It is unnecessary to exhaustively discuss the evidence bearing upon this matter, or to refer at all to certain other facts to which the defendant's counsel have, not without pertinence, adverted in this connection. It is enough to say that, upon all the proofs, I am unable to escape the conviction that this suit has been brought in pursuance of a bargain between the complainants and Brua, the patentee, to divide the recovery between them, if they should prevail, and the former to carry on the suit at their own expense. Such a bargain constitutes champerty (Kent, Comm. p. 485, note d); and the following observations of Judge Shipman in Gregerson v. Imlay, 4 Blatchf. 504, Fed. Cas. No. 5,795, are directly in point:
"This is not the case of an assignment of an interest in an individual claim, or a sale of property in esse which is involved in a legal controversy, but it is an attempted transfer of an interest in indefinite litigious rights, and in claims for unliquidated damages, arising out of torts, indefinite in number and amount, and limited only by territorial boundaries, covering nearly the entire country. Passing by other grave questions that suggest doubts as to the validity of such a contract, it is sufficient to say that it is one that no court of equity should countenance, inasmuch as it is tainted with champerty and maintenance. This view of the duty of courts of equity is fully supported by the chief baron of the exchequer in the case of Prosser v. Edmonds, 1 Younge & C. Exch. 481, where he remarks that such courts should lend no countenance to agreements which partake in any manner of champerty, although they might be barely valid at law. *** To arm one individual with exclusive and unlimited power over the claims of another for unliquidated damages arising out of numerous torts, with power to sue and press the claims to judgment in all courts, in the name of the injured party, not for a fixed or a reasonable compensation to be determined by the amount of labor performed and the expense incurred, but for what might prove an enormous bounty proportioned to the amount that might be recovered, while at the same time the other party is stripped of all power to adjust, settle, or discharge those claims, of the justice of which he ought to be the better judge, would be detrimental of the peace of society and the safety of individuals, and against public policy."

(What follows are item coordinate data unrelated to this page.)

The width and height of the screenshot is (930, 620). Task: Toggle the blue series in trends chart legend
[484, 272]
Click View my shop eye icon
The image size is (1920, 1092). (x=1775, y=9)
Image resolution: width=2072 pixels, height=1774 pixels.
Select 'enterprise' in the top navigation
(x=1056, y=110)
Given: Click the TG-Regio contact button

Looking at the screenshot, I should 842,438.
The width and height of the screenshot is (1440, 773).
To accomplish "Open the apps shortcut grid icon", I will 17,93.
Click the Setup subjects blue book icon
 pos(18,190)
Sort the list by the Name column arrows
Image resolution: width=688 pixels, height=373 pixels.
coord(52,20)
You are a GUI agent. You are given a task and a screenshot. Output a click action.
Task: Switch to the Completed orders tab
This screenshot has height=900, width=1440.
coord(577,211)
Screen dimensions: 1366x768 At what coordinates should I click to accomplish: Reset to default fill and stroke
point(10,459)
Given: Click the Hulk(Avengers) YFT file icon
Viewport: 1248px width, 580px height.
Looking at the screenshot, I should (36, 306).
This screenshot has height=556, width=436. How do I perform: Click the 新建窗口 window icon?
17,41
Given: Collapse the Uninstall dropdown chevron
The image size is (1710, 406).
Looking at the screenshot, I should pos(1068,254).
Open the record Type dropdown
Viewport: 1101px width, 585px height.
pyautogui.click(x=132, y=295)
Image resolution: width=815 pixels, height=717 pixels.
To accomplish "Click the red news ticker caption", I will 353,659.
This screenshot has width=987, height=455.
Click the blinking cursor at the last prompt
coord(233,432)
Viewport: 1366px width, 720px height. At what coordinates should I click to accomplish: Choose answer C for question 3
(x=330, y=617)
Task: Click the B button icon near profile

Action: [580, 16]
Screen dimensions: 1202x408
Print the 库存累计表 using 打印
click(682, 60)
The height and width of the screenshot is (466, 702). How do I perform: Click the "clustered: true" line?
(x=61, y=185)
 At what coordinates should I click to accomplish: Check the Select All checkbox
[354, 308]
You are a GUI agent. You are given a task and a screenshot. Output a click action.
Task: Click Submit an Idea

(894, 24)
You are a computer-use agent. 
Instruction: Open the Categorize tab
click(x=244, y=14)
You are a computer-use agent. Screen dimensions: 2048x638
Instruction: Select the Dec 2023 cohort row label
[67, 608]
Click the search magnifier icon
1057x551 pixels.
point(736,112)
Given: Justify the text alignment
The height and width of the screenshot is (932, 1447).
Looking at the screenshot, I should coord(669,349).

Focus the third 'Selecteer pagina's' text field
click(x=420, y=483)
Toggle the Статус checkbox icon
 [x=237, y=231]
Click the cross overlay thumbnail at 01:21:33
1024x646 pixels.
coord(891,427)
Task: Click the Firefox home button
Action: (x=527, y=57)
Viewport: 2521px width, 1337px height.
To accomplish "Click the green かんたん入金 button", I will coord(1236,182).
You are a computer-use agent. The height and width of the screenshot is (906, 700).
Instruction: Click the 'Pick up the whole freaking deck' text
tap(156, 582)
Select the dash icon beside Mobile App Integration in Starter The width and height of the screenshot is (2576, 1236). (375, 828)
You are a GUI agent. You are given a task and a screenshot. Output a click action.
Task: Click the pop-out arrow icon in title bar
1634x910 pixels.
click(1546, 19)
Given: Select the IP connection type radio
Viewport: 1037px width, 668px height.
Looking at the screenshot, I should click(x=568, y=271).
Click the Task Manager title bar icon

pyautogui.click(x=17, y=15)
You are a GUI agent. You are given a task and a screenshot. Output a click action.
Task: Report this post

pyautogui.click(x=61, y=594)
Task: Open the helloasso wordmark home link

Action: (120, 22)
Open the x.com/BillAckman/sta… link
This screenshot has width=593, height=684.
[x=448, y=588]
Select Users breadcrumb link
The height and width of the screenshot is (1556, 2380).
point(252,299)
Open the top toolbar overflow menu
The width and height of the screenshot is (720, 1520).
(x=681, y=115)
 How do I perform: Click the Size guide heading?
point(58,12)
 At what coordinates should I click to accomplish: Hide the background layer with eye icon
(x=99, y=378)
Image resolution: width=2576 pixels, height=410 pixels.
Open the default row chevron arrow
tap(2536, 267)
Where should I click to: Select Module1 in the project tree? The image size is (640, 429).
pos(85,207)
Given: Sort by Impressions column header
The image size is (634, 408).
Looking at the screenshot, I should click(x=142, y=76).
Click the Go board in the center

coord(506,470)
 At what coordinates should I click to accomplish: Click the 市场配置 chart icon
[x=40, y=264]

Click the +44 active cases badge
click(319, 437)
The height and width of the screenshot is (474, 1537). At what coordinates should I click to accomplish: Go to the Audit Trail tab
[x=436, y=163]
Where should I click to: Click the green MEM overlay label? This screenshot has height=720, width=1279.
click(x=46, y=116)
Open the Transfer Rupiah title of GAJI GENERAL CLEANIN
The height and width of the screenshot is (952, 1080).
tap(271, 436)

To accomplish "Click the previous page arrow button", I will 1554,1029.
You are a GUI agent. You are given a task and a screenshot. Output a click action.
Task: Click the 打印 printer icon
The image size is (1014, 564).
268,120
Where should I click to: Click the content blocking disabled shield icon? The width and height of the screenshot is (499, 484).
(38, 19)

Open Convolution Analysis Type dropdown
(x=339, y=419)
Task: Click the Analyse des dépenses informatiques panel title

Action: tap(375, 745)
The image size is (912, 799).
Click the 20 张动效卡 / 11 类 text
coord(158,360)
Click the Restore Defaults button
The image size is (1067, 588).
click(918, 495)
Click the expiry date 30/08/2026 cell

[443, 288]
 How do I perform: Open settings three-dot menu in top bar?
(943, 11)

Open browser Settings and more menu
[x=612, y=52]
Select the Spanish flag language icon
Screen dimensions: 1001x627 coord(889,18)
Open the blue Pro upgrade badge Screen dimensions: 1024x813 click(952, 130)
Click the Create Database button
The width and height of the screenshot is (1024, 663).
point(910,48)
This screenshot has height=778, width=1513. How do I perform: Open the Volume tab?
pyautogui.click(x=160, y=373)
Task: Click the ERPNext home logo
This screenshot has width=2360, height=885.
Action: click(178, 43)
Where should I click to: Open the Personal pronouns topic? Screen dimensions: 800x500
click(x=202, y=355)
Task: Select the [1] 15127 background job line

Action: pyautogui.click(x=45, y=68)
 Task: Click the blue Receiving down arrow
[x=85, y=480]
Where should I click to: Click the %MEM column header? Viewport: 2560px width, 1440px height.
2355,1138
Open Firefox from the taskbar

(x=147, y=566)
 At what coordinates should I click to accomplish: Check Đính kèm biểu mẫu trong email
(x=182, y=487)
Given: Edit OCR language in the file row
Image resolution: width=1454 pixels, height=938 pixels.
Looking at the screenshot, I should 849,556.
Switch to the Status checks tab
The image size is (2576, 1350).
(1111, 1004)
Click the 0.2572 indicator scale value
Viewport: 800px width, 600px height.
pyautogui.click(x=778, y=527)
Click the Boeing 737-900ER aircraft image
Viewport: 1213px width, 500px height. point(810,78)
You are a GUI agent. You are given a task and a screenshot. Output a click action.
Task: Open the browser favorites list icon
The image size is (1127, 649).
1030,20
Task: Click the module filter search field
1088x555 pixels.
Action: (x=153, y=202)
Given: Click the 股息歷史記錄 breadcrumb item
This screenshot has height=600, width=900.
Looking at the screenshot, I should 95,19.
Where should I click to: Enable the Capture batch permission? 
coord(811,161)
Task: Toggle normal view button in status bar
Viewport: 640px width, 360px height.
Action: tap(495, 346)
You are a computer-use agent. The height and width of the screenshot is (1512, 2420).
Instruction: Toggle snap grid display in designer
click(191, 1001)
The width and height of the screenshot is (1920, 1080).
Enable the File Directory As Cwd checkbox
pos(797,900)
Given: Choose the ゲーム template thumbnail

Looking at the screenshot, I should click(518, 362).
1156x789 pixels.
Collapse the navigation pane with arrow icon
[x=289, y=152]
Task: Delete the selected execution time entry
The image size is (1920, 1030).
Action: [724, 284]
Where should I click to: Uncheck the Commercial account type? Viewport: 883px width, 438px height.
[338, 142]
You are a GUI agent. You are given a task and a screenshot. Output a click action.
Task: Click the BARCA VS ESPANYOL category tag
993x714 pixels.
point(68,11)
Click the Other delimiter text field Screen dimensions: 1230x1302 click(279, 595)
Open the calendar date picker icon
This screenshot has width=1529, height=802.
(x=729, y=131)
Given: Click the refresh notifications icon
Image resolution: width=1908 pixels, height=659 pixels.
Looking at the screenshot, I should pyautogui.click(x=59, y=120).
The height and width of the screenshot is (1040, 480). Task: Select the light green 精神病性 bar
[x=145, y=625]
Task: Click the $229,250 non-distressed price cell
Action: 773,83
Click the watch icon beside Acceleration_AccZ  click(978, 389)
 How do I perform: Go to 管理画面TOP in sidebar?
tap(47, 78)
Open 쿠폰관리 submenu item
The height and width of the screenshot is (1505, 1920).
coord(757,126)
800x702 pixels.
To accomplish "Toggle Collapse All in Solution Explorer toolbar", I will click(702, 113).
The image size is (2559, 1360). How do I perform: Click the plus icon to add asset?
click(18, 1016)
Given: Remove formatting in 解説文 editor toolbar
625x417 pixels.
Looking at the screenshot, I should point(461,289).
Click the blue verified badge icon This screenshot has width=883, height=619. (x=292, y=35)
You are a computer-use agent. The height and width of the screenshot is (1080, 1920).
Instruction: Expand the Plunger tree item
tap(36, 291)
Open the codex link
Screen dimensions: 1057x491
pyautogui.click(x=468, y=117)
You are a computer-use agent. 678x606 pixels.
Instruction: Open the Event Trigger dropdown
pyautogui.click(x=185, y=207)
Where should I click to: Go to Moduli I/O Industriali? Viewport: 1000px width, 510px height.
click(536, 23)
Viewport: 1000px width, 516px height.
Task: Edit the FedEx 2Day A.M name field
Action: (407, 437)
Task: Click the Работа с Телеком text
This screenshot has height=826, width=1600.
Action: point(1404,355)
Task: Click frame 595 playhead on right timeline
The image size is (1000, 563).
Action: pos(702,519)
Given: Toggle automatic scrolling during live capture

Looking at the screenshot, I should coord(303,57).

It is true that, in the case in which this language was used, the question arose upon an application by one of the parties to the champertous agreement for a provisional injunction to restrain the violation of that agreement by the other party thereto; whereas, in the present case, the unlawfulness of the agreement is set up by a third party, to defeat a suit which is prosecuted in accordance with its terms, and with the acquiescence of both parties to it. This, however, makes no difference. The views expressed by Judge Shipman, in which I fully concur, are, in my opinion, equally applicable to the present case as to that which was before him. It may be conceded that, as argued for complainants, an arrangement that counsel shall receive part of the proceeds of a suit in which he is professionally employed will not prevent a recovery therein; but where the title which the plaintiff relies upon, and upon which his right to sue is dependent, is tainted with champerty, the case presented is a very different one, for there the court is quite as plainly asked to uphold the obnoxious contract as upon a motion (as in Gregerson v. Imlay) to restrain its violation.